3. Peygamber Efendimiz (s.a.v.)’in kendinden önceki peygamberlere tevessül etmesi
Tevessülün caiz olduğuna dair nakledeceğimiz bu Üçüncü Hadis-i Şerifte, bizzat Peygamber Efendimiz (asm)’ın, diğer peygamberle tevessül ettiğini göstereceğiz. Enes bin Malik Hazretlerinin rivayet ettiği bu hadis-i şerifi İmam Taberani “Mu’cemu’l-Kebir” ve “Evsat”da; Heysemi, “Mecmau-z Zevaid”de; Ebu Nuaym da “Hilyetü’l-Enbiya”da zikretmişlerdir. Hadis-i şerif şöyledir:
Haşim oğlu Esed kızı Fatıma (ra) vefat edince, Peygamberimiz (asm) Üsame İbni Zeyd’i, Eyyüb el-Ensari’yi, Hz.
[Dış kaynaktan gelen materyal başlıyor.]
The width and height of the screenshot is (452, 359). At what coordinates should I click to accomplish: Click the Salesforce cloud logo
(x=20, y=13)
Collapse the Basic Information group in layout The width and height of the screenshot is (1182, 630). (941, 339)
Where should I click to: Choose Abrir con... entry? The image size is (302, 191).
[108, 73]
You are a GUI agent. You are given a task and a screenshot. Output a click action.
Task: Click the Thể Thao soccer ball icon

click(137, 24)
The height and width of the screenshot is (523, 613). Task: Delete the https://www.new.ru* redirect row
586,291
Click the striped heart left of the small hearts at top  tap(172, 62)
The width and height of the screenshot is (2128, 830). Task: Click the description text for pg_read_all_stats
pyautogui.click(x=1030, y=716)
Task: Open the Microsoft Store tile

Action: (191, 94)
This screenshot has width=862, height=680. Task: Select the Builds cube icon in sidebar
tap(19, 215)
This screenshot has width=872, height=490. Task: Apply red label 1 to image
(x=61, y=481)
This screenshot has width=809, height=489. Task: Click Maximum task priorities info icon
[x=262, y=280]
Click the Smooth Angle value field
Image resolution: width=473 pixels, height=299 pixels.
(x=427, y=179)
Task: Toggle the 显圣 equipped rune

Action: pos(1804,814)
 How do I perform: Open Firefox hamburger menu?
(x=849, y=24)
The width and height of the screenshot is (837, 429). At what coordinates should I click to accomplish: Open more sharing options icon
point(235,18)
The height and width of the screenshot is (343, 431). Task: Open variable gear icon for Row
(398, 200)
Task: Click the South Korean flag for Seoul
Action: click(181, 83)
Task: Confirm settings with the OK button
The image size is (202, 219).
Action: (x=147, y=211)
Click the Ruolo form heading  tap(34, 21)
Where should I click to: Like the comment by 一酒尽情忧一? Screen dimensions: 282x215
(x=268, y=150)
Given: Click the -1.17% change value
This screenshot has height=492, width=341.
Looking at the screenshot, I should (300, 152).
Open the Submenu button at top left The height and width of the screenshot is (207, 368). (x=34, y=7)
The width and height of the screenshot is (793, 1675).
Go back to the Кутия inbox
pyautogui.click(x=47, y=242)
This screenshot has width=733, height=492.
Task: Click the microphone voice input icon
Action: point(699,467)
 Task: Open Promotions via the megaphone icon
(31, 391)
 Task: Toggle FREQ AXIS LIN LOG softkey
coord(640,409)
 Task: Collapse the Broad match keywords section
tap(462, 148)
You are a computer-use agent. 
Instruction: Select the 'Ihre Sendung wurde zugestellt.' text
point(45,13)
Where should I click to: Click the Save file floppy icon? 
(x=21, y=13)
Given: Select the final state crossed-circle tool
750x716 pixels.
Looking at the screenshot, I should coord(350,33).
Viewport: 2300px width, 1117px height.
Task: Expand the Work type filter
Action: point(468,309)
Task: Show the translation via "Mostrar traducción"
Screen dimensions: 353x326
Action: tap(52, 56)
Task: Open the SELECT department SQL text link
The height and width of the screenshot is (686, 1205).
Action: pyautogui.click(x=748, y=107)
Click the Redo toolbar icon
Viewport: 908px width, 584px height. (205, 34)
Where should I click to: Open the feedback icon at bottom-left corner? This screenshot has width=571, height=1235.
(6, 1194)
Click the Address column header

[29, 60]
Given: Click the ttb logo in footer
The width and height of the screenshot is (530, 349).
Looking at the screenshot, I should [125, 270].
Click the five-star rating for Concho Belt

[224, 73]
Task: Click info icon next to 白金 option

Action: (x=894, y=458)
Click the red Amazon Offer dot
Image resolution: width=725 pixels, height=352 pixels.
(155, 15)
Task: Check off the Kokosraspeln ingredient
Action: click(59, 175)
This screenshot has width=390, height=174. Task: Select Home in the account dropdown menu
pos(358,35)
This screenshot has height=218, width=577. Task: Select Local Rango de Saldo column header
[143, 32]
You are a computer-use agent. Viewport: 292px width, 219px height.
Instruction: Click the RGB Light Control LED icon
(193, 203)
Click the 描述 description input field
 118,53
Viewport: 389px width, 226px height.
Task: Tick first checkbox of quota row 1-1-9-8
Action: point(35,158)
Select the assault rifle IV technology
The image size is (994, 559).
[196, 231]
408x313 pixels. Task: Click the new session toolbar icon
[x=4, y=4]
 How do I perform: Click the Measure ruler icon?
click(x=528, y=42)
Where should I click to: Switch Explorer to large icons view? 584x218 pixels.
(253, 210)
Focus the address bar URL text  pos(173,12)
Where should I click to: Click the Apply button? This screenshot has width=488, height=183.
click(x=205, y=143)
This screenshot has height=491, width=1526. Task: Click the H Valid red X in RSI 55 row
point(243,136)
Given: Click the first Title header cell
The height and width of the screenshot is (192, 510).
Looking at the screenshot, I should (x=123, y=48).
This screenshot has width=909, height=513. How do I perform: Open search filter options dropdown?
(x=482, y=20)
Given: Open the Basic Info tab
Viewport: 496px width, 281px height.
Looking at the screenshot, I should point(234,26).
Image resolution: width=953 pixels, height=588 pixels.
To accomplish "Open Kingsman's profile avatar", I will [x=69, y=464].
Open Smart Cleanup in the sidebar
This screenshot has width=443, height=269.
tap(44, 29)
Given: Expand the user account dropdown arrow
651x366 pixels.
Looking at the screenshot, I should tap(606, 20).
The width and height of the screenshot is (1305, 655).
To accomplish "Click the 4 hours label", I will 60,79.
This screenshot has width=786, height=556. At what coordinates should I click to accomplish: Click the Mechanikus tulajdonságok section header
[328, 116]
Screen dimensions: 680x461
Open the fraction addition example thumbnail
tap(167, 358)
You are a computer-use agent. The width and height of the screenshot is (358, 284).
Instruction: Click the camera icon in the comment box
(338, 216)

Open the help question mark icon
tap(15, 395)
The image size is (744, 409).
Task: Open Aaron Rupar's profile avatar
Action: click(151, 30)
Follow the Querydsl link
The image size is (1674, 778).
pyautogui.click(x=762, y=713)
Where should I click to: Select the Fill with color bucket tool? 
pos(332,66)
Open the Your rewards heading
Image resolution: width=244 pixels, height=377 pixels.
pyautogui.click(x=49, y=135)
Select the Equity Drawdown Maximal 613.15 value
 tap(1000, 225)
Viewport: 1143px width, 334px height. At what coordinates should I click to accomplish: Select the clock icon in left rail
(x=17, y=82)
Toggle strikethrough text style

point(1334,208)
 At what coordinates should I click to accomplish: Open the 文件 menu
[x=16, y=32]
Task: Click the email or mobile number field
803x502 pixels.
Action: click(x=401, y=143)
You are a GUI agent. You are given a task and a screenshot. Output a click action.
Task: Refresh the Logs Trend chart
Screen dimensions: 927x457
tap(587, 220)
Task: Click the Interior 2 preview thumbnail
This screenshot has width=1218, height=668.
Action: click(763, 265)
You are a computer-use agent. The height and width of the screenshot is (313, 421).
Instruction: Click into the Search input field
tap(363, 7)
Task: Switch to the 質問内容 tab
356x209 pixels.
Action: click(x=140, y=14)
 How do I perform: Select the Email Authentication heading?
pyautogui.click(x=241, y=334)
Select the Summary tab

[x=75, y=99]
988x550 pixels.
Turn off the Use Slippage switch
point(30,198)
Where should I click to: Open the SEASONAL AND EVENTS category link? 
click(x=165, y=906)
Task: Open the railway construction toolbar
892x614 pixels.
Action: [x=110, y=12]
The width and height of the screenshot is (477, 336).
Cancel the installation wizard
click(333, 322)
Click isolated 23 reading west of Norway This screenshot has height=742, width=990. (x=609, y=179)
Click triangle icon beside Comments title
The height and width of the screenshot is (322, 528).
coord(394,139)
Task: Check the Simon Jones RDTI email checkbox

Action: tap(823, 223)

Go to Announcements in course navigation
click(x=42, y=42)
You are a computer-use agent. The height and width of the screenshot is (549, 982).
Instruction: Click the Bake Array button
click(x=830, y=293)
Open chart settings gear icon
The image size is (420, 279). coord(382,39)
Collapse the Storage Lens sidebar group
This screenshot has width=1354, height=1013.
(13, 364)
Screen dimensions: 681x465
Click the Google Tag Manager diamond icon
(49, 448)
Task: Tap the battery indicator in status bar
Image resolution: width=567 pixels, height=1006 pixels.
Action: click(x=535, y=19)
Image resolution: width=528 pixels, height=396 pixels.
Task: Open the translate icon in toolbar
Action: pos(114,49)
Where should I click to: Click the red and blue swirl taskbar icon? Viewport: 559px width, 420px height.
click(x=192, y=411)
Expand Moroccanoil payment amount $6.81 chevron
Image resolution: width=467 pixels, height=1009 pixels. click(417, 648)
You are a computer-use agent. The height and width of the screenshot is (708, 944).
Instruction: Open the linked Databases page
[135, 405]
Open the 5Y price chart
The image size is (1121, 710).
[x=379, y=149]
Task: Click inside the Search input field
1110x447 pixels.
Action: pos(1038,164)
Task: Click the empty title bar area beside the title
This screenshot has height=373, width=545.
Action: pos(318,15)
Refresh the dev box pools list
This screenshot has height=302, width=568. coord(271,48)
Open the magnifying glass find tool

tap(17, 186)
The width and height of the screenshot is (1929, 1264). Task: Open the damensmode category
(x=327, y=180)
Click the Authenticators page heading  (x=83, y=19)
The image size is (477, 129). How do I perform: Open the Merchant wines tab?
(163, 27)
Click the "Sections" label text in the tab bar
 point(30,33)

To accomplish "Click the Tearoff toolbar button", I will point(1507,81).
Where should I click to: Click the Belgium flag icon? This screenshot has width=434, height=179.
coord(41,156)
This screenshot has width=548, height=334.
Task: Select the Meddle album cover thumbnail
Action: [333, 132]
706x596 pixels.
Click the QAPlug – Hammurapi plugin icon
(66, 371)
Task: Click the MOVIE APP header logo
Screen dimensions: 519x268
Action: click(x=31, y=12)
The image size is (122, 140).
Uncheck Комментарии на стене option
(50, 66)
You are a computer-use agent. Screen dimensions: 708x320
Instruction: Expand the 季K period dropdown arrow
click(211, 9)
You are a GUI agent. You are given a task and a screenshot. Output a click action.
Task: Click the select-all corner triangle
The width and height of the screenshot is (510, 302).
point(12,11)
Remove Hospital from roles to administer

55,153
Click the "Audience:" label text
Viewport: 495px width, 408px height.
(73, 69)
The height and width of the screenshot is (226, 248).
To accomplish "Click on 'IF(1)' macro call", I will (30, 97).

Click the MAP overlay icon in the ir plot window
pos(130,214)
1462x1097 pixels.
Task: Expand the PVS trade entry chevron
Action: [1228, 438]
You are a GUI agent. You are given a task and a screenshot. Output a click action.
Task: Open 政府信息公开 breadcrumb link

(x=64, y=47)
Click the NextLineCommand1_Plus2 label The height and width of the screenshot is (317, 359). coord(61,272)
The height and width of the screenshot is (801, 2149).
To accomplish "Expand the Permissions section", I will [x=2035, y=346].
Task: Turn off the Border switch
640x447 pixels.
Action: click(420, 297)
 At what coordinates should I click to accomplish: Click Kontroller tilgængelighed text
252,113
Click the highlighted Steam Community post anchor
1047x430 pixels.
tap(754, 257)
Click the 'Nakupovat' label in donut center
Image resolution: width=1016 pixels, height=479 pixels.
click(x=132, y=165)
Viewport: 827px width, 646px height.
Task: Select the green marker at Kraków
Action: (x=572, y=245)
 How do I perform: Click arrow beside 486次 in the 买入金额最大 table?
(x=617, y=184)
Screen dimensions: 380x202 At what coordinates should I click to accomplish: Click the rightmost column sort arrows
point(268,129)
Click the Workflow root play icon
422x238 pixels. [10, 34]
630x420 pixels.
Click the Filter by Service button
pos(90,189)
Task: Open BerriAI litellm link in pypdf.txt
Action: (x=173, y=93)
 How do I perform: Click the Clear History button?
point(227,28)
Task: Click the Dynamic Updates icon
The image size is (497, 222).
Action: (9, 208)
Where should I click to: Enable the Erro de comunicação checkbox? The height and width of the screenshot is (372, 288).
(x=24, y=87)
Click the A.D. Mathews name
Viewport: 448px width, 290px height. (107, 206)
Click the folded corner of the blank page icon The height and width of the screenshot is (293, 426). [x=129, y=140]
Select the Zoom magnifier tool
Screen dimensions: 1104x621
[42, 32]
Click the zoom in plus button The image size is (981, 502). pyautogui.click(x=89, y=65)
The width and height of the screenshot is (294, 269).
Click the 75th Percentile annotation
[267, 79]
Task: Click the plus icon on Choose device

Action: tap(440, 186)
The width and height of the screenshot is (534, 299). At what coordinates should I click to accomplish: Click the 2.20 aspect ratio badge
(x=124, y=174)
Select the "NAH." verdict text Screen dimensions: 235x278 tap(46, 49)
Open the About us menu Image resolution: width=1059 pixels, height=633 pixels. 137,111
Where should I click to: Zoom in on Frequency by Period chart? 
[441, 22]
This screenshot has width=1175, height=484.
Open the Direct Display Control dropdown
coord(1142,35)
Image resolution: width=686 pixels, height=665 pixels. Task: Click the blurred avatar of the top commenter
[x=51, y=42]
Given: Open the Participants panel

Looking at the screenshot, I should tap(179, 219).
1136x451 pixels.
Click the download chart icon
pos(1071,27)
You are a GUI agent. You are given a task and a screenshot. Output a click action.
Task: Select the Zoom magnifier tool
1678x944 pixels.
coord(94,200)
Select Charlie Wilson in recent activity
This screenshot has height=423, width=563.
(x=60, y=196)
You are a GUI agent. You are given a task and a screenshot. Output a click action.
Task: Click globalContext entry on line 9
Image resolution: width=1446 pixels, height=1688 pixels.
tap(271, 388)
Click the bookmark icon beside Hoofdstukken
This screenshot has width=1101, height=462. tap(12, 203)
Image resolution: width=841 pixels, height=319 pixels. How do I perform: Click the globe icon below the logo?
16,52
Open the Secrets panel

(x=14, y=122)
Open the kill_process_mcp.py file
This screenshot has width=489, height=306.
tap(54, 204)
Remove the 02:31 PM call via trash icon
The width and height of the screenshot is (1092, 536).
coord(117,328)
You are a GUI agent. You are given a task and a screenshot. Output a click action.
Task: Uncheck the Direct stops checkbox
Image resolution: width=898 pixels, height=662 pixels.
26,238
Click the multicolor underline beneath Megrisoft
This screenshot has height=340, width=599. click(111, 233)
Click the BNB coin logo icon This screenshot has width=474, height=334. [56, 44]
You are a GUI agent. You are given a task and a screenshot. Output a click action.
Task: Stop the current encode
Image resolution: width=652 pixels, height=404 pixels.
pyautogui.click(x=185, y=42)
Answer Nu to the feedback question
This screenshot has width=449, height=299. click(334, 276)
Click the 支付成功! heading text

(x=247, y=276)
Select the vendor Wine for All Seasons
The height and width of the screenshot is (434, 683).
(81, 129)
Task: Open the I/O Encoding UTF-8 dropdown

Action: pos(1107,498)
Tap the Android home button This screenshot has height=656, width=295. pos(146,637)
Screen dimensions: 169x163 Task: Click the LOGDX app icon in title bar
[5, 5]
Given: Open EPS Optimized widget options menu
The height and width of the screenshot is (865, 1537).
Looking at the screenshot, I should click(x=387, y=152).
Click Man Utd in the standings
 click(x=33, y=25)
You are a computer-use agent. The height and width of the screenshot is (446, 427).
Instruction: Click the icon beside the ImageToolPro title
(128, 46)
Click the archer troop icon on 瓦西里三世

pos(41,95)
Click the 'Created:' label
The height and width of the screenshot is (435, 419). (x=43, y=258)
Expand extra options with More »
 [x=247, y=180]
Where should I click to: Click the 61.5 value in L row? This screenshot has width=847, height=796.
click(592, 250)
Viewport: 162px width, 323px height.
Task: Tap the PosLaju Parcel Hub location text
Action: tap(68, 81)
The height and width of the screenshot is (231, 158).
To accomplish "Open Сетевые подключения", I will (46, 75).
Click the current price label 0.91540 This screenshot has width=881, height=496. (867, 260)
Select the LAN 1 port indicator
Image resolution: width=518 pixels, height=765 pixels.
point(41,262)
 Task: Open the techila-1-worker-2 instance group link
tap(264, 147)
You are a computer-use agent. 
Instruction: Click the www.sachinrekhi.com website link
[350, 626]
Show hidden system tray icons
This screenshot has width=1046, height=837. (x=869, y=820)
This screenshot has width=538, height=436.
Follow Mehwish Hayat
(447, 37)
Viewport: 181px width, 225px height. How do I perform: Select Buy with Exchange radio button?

Ömer’i ve bir köleyi kabrini kazdırmak için çağırttı. Onlar kabrini kazarlarken kabrin lahid denilen kısmına gelince, Peygamberimiz eliyle onun lahdini kazdı, toprağını eliyle çıkardı ve kazma işi bitince kabrin içine girerek şöyle dedi:
اَللَّهُ الَّذِي يُحْيِي وَيُمِيتُ O Allah ki, diriltir ve öldürür, وَهُوَ حَيٌّ لاَ يَمُوتُ O, ölümsüz olan diridir, اِغْفِرْ لِأُمِّي فَاطِمَةَ بِنْتِ أَسَدٍ Esed’in kızı Fatıma annemi affet, وَلَقِّنْهَا حُجَّتَهَا Ona hüccetini telkin et, yani vereceği cevabı öğret , وَوَسِّعْ عَلَيْهَا مُدْخَلَهَا gireceği yeri ona genişlet… (Hadisin bu bölümüne dikkat!) بِحَقِّ نَبِيِّكَ وَالْأَنْبِيَاءِ الَّذِينَ مِنْ قَبْلِي فِإِنَّكَ أَرْحَمُ الرَّاحِمِين Nebinin ve benden önceki nebilerin hakkı için, bunu yap. Şüphesiz sen, merhamet edenlerin en merhamet edenisin…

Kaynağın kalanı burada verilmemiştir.